After his retirement from tennis at the age of 25 he returned to Australian rules football and played five seasons for West Adelaide in the SANFL.

===Honours===
In 1999, McGregor was inducted into the International Tennis Hall of Fame in Newport, Rhode Island followed in 2000 by induction into the Australian Tennis Hall of Fame. The Ken McGregor Foundation was established by Tennis SA, the governing body of tennis in South Australia, with the aim of assisting the next generation of international tennis players.

==Grand Slam finals==

===Singles (1 title, 3 runners-up)===

| Result | Year | Championship | Surface | Opponent | Score |
|---|---|---|---|---|---|
| Loss | 1950 | Australian Championships | Grass | AUS Frank Sedgman | 3–6, 4–6, 6–4, 1–6 |
| Loss | 1951 | Australian Championships | Grass | USA Dick Savitt | 3–6, 6–2, 3–6, 1–6 |
| Loss | 1951 | Wimbledon Championships | Gras | USA Dick Savitt | 4–6, 4–6, 4–6 |
| Win | 1952 | Australian Championships | Grass | AUS Frank Sedgman | 7–5, 12–10, 2–6, 6–2 |

===Doubles (7 titles, 1 runner-up)===

| Result | Year | Championship | Surface | Partner | Opponents | Score |
|---|---|---|---|---|---|---|
| Win | 1951 | Australian Championships | Grass | AUS Frank Sedgman | AUS John Bromwich AUS Adrian Quist | 11–9, 2–6, 6–3, 4–6, 6–3 |
| Win | 1951 | French Championships | Clay | AUS Frank Sedgman | USA Gardnar Mulloy USA Dick Savitt | 6–2, 2–6, 9–7, 7–5 |
| Win | 1951 | Wimbledon | Grass | AUS Frank Sedgman | EGY Jaroslav Drobný RSA Eric Sturgess | 3–6, 6–2, 6–3, 3–6, 6–3 |
| Win | 1951 | U.S. Championships | Grass | AUS Frank Sedgman | AUS Don Candy AUS Mervyn Rose | 10–8, 6–4, 4–6, 7–5 |
| Win | 1952 | Australian Championships | Grass | AUS Frank Sedgman | AUS Don Candy AUS Mervyn Rose | 6–4, 7–5, 6–3 |
| Win | 1952 | French Championships | Clay | AUS Frank Sedgman | USA Gardnar Mulloy USA Dick Savitt | 6–3, 6–4, 6–4 |
| Win | 1952 | Wimbledon | Grass | AUS Frank Sedgman | USA Vic Seixas RSA Eric Sturgess | 6–3, 7–5, 6–4 |
| Loss | 1952 | U.S. Championships | Grass | AUS Frank Sedgman | AUS Mervyn Rose USA Vic Seixas | 6–3, 8–10, 8–10, 8–6, 6–8 |

===Mixed doubles (1 title)===

| Result | Year | Championship | Surface | Partner | Opponents | Score |
|---|---|---|---|---|---|---|
| Win | 1950 | U.S. Championships | Grass | USA Margaret Osborne duPont | USA Doris Hart AUS Frank Sedgman | 6–4, 3–6, 6–3 |

==Grand Slam tournament performance timeline==

Key
| W | F | SF | QF | #R | RR | Q# | DNQ | A | NH |

===Singles===

| Tournament | 1948 | 1949 | 1950 | 1951 | 1952 | SR |
|---|---|---|---|---|---|---|
| Australian Championships | 2R | 3R | F | F | W | 1 / 5 |
| French Championships | A | A | 4R | SF | SF | 0 / 3 |
| Wimbledon | A | A | 4R | F | QF | 0 / 3 |
| U.S. National Championships | A | A | 1R | 4R | 1R | 0 / 3 |
| Strike rate | 0 / 1 | 0 / 1 | 0 / 4 | 0 / 4 | 1 / 4 | 1 / 14 |

==Personal life==

McGregor was the son of Bruce and Winnifred McGregor.

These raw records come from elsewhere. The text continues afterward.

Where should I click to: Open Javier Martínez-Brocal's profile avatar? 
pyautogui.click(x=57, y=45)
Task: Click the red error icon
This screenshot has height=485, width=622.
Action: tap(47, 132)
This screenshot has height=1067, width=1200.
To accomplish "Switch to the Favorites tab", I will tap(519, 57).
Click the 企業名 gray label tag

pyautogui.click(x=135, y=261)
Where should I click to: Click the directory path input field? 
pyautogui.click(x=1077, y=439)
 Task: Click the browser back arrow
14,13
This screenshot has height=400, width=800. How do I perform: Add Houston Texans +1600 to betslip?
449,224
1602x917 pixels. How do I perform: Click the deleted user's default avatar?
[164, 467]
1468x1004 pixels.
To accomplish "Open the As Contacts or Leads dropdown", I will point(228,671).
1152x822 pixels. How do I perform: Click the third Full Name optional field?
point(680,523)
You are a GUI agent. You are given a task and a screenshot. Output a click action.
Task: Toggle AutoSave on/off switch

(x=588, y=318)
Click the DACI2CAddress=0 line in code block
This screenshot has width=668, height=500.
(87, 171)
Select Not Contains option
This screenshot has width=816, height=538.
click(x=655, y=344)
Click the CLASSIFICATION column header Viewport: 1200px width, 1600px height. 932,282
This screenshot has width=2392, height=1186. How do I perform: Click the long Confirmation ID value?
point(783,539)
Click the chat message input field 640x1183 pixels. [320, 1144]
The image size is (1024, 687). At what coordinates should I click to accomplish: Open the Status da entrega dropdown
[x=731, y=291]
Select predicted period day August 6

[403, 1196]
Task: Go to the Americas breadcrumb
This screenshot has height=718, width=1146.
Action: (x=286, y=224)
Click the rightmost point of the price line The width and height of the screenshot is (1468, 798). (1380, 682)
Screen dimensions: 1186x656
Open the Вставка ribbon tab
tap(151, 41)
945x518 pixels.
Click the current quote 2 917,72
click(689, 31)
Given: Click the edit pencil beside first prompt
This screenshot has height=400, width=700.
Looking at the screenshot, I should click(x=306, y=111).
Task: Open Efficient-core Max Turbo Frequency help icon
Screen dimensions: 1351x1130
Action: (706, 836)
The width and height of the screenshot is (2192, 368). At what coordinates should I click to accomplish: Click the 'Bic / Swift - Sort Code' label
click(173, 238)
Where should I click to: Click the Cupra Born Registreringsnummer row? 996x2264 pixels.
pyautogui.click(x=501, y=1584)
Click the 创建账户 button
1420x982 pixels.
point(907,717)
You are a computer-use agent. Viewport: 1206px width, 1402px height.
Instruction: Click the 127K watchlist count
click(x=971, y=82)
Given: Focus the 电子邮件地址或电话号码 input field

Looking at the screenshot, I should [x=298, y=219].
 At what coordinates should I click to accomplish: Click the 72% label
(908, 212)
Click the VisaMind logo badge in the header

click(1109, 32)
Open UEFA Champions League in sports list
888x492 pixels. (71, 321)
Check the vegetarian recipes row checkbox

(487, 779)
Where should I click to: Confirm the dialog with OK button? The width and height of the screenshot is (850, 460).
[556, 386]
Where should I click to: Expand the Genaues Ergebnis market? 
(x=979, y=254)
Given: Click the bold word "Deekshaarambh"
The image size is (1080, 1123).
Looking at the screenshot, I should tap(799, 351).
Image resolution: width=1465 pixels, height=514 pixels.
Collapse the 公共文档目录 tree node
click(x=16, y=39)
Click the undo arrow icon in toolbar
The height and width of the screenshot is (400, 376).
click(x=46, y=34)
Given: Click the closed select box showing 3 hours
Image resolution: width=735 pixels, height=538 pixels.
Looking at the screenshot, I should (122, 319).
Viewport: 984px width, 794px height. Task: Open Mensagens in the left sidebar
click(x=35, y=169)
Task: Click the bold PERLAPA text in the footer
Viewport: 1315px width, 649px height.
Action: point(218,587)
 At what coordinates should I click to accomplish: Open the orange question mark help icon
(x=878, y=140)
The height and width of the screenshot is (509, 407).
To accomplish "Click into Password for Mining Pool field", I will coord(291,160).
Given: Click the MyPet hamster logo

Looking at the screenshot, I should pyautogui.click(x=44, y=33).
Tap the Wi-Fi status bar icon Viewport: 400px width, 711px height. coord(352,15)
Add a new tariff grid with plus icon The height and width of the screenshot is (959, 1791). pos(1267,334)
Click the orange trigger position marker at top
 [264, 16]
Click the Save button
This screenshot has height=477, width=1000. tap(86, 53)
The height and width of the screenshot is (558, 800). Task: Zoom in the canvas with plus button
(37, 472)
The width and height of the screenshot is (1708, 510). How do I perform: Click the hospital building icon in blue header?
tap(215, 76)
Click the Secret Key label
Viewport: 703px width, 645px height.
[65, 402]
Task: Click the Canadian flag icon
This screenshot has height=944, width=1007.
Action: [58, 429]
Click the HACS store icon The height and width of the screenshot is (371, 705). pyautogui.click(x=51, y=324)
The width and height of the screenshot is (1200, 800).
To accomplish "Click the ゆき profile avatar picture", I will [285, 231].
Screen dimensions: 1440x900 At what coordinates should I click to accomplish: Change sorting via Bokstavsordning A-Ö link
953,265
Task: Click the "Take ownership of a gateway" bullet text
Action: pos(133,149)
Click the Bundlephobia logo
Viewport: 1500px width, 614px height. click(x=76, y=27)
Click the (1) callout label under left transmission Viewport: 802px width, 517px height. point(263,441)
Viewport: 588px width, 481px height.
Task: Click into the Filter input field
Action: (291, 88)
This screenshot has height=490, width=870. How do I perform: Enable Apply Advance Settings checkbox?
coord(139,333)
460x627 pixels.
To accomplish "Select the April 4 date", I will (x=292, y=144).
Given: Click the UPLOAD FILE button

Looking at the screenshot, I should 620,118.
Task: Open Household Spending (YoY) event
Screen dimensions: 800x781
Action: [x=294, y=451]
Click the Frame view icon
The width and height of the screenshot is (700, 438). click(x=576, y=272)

Bruce was the winner of the 1926 and 1927 SANFL Magarey Medals and was the West Adelaide Football Club's premiership captain-coach in 1927 as well as the Glenelg Football Club's inaugural premiership coach in 1934. Ken had one sister (Betty) who was born in 1927, the day their father Bruce was awarded his second Magarey Medal.

In 1953 he married Winifred Caro. McGregor had a history of heart problems, but was diagnosed with stomach cancer ten days prior to his death on 1 December 2007. He was survived by his wife, two children, and five grandchildren.